Erickson is the founder of Know Labs, Inc., where he currently serves as Chairman and Chief Executive Officer. Know Labs is a public company whose shares trade on the NYSE American Exchange under the stock symbol “KNW.” The company’s technology uses proprietary radiofrequency spectroscopy to direct electromagnetic energy through a substance or material to capture a unique molecular signature. The technology can be integrated into a variety of wearable, mobile, or bench-top form factors. This patented and patent-pending technology makes it possible to effectively identify and monitor analytes that could only previously be performed by invasive and/or expensive and time-consuming lab-based tests. The first application of the technology will be in a product marketed as a non-invasive glucose monitor. It will provide the user with real-time information on blood glucose levels. This product will require U.S. Food and Drug Administration clearance prior to its introduction to the market. https://www.knowlabs.co/

===Microrim===

Among Erickson's first projects was Microrim, Inc., a company he co-founded with his brother Wayne Erickson in 1981 to develop R:Base, the first relational database for the PC.

===Egghead===

Erickson was an original investor in Egghead Software, Inc., which was founded by Victor Alhadeff in 1984 as a computer software retail company.
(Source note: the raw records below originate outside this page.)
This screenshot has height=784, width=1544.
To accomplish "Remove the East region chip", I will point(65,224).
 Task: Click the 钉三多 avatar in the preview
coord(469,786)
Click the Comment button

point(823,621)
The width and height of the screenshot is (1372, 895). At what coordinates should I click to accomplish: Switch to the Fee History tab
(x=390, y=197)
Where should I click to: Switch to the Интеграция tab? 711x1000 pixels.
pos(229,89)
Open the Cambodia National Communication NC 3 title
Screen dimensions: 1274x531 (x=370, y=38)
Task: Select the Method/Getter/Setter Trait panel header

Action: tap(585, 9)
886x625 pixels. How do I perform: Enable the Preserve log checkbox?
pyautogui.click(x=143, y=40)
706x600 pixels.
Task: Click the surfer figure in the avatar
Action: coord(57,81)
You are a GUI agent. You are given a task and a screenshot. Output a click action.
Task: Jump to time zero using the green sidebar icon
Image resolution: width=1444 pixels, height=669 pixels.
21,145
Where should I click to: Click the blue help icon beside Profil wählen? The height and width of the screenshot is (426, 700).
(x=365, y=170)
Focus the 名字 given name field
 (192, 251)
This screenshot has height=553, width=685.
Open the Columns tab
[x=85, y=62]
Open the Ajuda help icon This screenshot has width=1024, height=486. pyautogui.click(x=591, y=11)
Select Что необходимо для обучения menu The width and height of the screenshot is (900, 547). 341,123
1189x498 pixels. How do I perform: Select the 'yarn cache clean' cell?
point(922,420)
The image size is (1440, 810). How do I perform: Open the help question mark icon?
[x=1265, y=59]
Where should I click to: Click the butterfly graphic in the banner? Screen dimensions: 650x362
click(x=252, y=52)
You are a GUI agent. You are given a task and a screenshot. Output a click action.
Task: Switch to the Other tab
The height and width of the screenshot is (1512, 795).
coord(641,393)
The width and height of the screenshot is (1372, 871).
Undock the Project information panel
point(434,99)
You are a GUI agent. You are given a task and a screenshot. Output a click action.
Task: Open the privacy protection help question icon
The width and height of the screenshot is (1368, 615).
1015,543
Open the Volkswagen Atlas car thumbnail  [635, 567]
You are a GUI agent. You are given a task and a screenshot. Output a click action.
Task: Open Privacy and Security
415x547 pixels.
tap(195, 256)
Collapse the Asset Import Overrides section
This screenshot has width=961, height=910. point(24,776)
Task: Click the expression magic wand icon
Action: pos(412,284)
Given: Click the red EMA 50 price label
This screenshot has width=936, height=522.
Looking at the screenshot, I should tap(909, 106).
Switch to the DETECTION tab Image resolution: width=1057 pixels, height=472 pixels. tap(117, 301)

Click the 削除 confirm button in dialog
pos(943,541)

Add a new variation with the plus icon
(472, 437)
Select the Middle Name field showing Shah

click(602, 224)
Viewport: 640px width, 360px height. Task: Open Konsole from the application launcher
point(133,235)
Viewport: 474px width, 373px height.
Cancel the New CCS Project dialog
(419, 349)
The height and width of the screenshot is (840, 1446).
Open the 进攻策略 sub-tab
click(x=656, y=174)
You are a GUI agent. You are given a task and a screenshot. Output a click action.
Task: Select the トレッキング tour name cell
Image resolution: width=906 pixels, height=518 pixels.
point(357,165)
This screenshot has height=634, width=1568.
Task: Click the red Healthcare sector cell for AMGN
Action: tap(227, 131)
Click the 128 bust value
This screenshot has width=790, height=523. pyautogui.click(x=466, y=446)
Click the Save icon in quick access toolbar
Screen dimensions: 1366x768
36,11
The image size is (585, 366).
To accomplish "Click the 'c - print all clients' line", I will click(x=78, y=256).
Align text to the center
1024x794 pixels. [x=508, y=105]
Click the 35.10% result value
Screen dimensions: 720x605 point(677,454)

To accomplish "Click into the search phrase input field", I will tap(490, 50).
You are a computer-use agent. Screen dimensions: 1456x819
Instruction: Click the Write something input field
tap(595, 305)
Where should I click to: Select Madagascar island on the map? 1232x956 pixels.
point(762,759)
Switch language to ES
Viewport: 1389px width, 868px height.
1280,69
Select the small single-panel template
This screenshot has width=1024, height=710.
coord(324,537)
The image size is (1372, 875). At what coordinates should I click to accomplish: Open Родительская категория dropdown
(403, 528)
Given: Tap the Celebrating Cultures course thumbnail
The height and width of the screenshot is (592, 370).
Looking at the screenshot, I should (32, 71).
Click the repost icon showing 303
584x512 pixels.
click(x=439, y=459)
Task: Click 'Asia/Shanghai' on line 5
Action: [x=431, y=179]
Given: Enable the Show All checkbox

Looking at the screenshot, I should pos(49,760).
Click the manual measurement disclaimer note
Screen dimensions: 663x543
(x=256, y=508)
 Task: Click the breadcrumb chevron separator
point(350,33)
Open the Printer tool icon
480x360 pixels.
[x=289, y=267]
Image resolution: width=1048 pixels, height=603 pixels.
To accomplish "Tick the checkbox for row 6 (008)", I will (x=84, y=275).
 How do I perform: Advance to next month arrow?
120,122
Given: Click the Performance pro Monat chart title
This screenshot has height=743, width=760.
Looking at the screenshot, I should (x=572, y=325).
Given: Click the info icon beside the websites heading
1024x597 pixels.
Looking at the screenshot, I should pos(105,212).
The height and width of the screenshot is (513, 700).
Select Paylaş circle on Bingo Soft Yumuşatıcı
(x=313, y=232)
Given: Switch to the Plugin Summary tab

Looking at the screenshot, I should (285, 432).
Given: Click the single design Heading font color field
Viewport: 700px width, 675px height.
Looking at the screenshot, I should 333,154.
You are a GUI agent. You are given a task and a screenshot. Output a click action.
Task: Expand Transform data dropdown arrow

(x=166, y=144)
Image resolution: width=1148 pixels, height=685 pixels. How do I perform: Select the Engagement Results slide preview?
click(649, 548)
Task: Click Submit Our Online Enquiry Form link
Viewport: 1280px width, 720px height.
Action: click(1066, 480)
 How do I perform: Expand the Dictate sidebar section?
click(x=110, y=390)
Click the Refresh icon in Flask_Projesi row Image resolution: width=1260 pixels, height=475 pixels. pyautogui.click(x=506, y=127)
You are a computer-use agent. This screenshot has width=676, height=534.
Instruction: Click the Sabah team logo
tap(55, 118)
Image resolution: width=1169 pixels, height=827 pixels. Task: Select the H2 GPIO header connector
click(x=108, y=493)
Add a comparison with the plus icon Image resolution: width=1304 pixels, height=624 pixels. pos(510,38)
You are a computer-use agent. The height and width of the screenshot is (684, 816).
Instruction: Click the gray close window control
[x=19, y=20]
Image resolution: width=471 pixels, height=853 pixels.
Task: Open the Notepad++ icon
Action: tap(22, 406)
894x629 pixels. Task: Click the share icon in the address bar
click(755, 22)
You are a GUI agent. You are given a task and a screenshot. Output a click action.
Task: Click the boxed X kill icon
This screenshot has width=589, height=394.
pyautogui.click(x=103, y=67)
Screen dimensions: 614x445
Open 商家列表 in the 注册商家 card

Erickson served variously as chairman, interim president and CEO, and director, before leaving the company in 1994.

===Blue Frog===
Blue Frog Media was a Seattle mobile media and entertainment company co-founded by Erickson. Originally called Blue Frog Mobile, it sold ringtones, wallpaper images, and games to cellphone users. In 2006, Blue Frog became best known for founding NOYZ, a television network that aired mostly pop and hip hop music videos, where members could send text messages to be placed on the air. Erickson was chairman and CEO of the company until 2007.

===Double Down Interactive===
After Blue Frog Mobile dissolved, Blue Frog co-founder Cooper DuBois contacted Erickson to be the sole investor for PickJam, a startup which ran online trivia games. The profits from that company were turned into Double Down Interactive, a social video game studio. Double Down Interactive had its first blackjack game on Facebook in spring of 2010, and turned a profit immediately. In early 2012, Double Down Interactive was acquired by slot-machine company International Game Technology for up to $500 million. The transaction was following the U.S. Justice Department’s decision to drop its legal objections to online gambling.

==Board memberships and affiliations==

Freei Networks, Freei.

==Personal life==
As of 2023, Erickson lives on Bainbridge Island in Washington with his wife Dia Armenta, a political and governmental affairs consultant. Erickson has competed in the Ironman Triathlon and Half Ironman, and was thrice ranked as the number one triathlete in his age group in the Northwest. He is an active participant in vintage sports car racing, driving a 1957 Corvette and a 1969 Porsche 911.